→ **Required work**
Give the lines below again exactly, starting with the line that holds "Collapse sidebar menu with up chevron" and going on through the line that holds "Task: Take a snapshot with the camera icon".

→ **Raw data**
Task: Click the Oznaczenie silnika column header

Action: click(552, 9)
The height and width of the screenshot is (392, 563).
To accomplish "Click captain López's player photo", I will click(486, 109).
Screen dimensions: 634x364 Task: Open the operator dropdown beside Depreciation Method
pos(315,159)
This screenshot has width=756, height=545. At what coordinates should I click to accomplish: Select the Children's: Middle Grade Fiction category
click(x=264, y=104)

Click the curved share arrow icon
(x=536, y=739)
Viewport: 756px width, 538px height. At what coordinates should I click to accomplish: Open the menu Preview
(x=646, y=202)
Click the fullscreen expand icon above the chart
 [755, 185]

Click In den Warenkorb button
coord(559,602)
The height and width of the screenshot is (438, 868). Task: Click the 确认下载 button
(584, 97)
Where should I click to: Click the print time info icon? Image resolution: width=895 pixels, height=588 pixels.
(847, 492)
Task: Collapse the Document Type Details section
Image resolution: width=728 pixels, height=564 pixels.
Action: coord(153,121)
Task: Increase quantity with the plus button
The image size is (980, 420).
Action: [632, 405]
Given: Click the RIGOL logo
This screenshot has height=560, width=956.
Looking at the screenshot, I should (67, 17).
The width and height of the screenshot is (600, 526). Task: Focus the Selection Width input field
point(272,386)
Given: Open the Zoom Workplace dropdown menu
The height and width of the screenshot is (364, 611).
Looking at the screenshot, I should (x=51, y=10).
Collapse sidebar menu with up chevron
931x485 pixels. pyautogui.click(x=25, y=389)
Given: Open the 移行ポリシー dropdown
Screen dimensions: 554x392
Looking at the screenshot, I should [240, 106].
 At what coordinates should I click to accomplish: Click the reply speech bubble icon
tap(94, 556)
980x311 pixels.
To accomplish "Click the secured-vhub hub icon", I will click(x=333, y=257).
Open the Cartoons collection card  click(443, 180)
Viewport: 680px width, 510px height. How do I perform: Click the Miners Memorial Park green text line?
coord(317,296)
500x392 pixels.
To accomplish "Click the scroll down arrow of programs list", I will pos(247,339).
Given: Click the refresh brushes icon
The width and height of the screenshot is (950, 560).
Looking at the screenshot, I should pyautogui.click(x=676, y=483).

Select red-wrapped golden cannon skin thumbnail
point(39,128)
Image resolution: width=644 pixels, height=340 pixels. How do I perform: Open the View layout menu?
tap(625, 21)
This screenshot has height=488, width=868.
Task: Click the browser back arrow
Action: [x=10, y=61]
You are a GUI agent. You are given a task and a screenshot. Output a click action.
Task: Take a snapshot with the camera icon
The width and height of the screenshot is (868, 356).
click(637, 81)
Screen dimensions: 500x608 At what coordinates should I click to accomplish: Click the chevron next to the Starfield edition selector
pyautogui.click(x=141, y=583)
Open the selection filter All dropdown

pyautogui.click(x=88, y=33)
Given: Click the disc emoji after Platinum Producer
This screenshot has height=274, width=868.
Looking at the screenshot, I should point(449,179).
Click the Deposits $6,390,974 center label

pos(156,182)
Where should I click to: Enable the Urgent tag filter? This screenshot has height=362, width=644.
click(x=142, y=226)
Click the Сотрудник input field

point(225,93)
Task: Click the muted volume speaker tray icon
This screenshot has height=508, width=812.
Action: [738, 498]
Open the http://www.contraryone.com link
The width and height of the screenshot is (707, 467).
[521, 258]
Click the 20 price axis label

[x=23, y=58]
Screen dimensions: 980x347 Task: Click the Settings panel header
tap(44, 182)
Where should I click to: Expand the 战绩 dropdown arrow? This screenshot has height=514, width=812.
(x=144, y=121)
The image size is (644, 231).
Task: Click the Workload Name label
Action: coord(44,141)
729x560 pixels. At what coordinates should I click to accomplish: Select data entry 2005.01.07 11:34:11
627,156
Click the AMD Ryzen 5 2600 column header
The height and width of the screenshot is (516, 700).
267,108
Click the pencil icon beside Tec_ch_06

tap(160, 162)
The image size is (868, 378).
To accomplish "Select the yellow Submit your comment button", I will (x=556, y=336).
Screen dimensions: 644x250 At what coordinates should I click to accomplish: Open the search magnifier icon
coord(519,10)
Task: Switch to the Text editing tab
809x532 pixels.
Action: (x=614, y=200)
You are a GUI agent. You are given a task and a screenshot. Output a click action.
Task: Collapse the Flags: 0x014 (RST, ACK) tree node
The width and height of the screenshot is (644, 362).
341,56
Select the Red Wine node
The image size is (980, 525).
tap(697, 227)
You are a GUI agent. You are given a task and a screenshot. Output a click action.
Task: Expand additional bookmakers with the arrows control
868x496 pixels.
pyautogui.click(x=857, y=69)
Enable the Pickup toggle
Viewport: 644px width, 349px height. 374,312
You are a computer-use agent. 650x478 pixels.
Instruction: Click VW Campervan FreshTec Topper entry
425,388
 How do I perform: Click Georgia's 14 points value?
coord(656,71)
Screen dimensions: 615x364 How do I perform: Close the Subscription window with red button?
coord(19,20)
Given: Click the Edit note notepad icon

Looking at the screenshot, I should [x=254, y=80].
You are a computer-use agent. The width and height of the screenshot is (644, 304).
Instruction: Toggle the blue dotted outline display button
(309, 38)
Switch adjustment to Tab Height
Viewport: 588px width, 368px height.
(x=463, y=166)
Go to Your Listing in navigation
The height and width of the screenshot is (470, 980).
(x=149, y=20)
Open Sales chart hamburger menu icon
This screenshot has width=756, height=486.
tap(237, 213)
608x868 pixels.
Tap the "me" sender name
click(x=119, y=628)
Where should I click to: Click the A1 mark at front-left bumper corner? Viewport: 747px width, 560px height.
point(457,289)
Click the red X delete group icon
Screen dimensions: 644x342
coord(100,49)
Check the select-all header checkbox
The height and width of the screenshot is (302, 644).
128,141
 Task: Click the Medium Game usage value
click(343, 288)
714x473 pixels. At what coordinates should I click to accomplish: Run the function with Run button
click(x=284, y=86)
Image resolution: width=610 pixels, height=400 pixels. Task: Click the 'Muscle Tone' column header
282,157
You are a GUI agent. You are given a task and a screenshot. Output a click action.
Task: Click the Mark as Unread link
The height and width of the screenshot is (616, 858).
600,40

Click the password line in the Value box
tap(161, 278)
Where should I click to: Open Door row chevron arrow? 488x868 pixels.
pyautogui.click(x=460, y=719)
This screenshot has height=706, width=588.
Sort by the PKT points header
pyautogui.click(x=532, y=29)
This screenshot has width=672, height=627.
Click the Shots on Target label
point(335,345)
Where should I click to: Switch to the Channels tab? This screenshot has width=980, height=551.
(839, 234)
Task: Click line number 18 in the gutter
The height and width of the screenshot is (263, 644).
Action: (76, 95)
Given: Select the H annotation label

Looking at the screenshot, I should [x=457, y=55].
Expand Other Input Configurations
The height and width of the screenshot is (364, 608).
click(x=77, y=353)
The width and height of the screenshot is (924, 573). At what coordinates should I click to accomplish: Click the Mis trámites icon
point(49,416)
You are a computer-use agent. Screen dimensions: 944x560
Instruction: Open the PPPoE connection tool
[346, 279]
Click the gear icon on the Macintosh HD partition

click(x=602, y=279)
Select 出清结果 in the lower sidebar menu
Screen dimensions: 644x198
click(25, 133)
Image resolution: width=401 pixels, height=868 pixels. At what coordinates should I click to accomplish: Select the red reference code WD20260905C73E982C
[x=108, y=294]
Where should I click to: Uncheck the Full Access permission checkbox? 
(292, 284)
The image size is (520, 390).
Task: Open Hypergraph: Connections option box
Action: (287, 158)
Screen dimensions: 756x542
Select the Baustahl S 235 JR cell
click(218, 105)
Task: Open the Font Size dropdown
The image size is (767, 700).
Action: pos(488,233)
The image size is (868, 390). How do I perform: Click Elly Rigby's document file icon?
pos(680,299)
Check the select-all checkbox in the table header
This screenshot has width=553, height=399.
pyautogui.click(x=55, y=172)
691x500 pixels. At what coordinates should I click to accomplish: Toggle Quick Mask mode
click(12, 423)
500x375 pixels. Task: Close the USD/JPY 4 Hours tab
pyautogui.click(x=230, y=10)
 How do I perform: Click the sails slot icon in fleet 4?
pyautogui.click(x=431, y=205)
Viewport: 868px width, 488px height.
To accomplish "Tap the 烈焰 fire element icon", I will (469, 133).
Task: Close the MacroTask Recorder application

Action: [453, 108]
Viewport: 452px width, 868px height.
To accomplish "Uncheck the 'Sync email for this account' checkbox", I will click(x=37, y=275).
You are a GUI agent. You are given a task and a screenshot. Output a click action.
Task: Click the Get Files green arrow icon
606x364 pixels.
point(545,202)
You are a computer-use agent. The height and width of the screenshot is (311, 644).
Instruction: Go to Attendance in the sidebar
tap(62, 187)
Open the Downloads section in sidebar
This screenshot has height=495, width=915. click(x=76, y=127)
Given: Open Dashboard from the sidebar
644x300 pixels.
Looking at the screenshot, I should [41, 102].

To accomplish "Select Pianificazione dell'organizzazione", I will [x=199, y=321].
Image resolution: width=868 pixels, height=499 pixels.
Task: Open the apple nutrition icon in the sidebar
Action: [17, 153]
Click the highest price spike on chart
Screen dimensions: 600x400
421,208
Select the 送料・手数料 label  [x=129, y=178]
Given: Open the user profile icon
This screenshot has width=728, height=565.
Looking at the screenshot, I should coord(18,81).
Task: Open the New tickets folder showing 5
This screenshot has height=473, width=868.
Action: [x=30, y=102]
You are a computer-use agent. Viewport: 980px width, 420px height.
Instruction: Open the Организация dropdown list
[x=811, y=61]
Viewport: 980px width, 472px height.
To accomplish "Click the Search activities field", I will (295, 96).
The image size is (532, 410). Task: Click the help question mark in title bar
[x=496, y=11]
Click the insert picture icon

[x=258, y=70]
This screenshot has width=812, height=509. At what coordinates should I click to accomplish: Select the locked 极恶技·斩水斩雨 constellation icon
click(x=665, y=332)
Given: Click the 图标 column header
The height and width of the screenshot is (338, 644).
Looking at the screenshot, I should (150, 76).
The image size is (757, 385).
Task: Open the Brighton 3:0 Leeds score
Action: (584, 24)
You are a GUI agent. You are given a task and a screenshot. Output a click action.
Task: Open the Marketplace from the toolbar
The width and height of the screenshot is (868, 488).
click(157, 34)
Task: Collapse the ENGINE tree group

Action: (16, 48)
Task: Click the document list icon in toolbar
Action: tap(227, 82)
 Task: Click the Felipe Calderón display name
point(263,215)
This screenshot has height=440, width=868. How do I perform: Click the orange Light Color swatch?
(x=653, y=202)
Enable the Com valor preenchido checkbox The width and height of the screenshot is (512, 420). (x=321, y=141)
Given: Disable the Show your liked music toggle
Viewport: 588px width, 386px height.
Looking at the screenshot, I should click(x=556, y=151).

→ **Answer to this task**
Collapse sidebar menu with up chevron
931x485 pixels. pyautogui.click(x=25, y=389)
Given: Open the 移行ポリシー dropdown
Screen dimensions: 554x392
Looking at the screenshot, I should [240, 106].
 At what coordinates should I click to accomplish: Click the reply speech bubble icon
tap(94, 556)
980x311 pixels.
To accomplish "Click the secured-vhub hub icon", I will click(x=333, y=257).
Open the Cartoons collection card  click(443, 180)
Viewport: 680px width, 510px height. How do I perform: Click the Miners Memorial Park green text line?
coord(317,296)
500x392 pixels.
To accomplish "Click the scroll down arrow of programs list", I will pos(247,339).
Given: Click the refresh brushes icon
The width and height of the screenshot is (950, 560).
Looking at the screenshot, I should pyautogui.click(x=676, y=483).

Select red-wrapped golden cannon skin thumbnail
point(39,128)
Image resolution: width=644 pixels, height=340 pixels. How do I perform: Open the View layout menu?
tap(625, 21)
This screenshot has height=488, width=868.
Task: Click the browser back arrow
Action: [x=10, y=61]
You are a GUI agent. You are given a task and a screenshot. Output a click action.
Task: Take a snapshot with the camera icon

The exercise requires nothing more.